我真的很欣赏这些建设性的见解和渴望超越现状的想象。面对特朗普大选爆发了持久的激进的黑人和土著人领导的和跨国的社会运动,比如元青提到的 “黑命攸关”运动(#BlackLivesMatter)和 “反对达科他州输油管”运动(#NoDAPL),以及国际上对抵制、撤资和制裁以色列(BDS)的呼吁等等。除了团结这些运动,并让这些运动参与到学术、教学和文化创造中来,我认为作为学者、艺术家和组织者,我们继续在各种规模形式的亲密关系中进行激进的政治想象实践也至关重要。如果说 “传染 ”是围绕着有传播或感染疾病 “风险 ”的个体而形成的,那么,我们又如何介入到坚持割裂非规范性和非生产性亲密关系的安全逻辑中去制定 “善 ”与 “恶 ”的等级制度呢?我觉得,从欣是要求我们把传染视为不分彼此、纠缠和共生的形式,而不加以评判——包括对吃人的评判,以回击把任何对象或主体定性为本质纯洁或无辜的假设。

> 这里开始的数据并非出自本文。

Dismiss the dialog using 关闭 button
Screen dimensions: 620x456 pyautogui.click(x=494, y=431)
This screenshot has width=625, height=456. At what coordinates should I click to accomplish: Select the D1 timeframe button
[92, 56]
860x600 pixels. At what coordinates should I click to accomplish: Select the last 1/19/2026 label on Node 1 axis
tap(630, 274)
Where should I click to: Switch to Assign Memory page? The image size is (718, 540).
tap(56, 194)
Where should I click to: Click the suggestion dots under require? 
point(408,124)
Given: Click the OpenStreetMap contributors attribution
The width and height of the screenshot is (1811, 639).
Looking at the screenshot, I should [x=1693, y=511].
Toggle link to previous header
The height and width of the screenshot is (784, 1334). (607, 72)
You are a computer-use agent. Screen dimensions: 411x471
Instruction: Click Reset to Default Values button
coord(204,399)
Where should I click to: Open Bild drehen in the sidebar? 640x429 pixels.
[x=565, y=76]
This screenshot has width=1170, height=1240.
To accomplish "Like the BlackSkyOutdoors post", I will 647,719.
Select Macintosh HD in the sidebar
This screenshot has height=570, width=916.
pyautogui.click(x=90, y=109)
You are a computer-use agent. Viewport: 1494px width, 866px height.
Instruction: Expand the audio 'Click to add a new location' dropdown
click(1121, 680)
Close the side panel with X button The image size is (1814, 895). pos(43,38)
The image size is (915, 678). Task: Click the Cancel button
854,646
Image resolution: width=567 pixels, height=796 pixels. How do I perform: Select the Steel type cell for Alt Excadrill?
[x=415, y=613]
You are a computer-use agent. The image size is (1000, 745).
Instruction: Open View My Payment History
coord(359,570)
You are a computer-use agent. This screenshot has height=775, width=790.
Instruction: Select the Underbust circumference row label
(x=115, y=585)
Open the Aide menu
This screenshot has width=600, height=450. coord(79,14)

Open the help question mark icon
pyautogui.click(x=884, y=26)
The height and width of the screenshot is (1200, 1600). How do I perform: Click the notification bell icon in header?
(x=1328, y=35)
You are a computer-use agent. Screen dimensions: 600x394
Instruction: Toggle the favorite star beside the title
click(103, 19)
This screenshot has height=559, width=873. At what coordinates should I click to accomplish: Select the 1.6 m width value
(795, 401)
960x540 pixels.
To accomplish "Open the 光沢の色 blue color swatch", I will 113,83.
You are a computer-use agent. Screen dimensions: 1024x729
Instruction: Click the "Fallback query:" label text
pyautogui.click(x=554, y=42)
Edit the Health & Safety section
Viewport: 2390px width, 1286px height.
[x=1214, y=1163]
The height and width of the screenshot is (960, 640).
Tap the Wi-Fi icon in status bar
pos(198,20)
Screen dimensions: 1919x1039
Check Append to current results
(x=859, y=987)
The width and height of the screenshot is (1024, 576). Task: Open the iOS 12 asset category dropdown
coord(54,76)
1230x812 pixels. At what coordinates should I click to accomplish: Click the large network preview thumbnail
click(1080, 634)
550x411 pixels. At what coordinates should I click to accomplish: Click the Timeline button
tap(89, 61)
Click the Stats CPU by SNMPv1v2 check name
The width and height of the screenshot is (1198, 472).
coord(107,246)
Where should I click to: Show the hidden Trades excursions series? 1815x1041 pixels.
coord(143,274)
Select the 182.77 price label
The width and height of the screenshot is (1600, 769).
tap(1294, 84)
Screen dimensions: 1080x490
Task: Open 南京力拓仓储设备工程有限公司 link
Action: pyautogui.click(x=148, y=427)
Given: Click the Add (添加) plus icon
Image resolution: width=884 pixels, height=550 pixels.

同时,元青似乎要求我们关注传染的 “相互建制”和 “过程性 ”操作,就像输油管本身一样,指导我们如何看待生计(化石燃料)并保护它不受(来自那些被认为不值得的人,被认为是阻碍 “进步 ”的人的)污染。如果我们调查这些矛盾和汇合点,那么我们就会在 “传染 ”中看见资本主义自相矛盾的效应,以及零碎的权利组织和自由平等主义进步的虚假承诺。